The National Campaign to Change America's Mind About Higher Ed

By Jin-Soo Park in Education · February 21, 2026
The National Campaign to Change America's Mind About Higher Ed

What does it mean that we need a campaign to convince people that education is valuable?

I find myself sitting with this question because it reveals something we're perhaps too busy to notice: we've somehow allowed the conversation about higher education to become purely transactional. A campaign to "change minds" implies that minds have been made, that the matter is settled in the public consciousness. But settled into what exactly? The assumption seems to be that people over thirty-five have already decided higher ed doesn't deliver, and now we must persuade them otherwise. Yet I wonder if we're fighting the right battle.
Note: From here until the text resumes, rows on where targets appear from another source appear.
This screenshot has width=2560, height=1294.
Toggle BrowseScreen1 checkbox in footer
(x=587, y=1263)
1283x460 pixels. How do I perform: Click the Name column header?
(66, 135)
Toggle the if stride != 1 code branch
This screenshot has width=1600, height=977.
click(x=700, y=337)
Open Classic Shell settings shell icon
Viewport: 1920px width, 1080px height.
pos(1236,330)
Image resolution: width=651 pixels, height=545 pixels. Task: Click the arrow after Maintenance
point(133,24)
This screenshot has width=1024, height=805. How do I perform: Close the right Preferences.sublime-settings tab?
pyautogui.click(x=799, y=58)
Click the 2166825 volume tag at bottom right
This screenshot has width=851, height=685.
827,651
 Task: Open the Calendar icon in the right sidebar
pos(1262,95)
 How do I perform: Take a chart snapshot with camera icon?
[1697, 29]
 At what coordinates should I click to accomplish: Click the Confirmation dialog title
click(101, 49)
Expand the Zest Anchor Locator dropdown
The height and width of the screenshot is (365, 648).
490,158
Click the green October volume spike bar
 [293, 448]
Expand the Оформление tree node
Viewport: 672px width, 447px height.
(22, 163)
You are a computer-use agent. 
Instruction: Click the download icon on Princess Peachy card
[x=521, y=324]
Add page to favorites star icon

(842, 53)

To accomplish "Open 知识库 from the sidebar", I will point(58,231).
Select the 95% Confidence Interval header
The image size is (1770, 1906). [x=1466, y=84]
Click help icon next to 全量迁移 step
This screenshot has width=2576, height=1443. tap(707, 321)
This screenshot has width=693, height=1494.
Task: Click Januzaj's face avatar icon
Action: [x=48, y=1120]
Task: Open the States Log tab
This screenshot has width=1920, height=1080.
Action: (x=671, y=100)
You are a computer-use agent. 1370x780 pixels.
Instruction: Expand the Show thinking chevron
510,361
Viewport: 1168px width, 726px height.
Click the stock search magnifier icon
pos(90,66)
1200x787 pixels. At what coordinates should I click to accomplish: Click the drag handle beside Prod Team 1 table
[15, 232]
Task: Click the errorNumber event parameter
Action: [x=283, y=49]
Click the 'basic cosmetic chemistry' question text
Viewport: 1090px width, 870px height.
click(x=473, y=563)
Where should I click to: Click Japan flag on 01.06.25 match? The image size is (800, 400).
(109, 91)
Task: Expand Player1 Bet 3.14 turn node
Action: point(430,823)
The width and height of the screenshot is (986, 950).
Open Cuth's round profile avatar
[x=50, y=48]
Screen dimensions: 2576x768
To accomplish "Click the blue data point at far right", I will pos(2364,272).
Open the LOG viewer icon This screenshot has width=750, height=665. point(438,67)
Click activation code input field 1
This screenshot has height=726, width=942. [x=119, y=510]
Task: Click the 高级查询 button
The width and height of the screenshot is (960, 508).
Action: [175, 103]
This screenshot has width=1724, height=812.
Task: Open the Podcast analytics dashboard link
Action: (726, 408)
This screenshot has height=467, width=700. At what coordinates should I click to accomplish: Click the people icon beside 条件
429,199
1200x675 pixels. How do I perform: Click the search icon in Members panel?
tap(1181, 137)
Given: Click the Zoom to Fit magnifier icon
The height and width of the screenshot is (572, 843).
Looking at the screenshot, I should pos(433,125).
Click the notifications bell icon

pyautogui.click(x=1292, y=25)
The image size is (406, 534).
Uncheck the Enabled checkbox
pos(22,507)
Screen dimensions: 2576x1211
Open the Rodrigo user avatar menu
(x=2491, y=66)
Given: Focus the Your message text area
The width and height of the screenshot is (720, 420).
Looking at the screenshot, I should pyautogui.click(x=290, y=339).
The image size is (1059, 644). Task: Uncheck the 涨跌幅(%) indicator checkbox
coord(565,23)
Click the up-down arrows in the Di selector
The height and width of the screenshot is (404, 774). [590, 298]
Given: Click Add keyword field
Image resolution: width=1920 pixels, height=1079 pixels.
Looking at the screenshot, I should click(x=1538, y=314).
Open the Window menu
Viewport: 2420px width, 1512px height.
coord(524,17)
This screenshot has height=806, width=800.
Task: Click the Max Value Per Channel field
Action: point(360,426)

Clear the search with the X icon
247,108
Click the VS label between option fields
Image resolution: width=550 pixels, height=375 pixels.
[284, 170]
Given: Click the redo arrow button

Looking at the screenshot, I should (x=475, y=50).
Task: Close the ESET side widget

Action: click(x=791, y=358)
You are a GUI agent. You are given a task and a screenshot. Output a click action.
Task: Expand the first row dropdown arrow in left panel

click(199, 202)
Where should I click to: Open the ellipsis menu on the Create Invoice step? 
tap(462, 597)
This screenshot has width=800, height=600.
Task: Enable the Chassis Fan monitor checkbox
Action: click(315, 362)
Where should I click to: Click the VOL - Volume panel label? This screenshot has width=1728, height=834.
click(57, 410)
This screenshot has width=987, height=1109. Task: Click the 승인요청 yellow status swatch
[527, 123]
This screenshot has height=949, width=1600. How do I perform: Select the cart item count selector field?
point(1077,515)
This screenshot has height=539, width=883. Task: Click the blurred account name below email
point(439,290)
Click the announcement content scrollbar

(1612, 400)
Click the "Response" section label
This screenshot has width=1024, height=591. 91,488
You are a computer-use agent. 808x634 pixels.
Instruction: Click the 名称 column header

The deeper question might not be whether education is good—most people still believe that, I suspect—but rather what we've reduced education to mean. Have we so thoroughly equated a degree with earning potential that when the economy shifts, when student debt becomes crushing, when a certificate in plumbing seems more immediately useful than four years of philosophy, people naturally retreat from belief? Maybe the problem isn't public opinion at all. Maybe it's that we've made education's value proposition too narrow to defend.

Here's what troubles me most: campaigns change minds through messaging and rhetoric, but what if the public's skepticism isn't irrational? What if it's a rational response to a system that has genuinely failed to prove its worth for many? Before we convince people to believe in higher education again, shouldn't we ask whether higher education itself has remembered why it matters beyond the job market?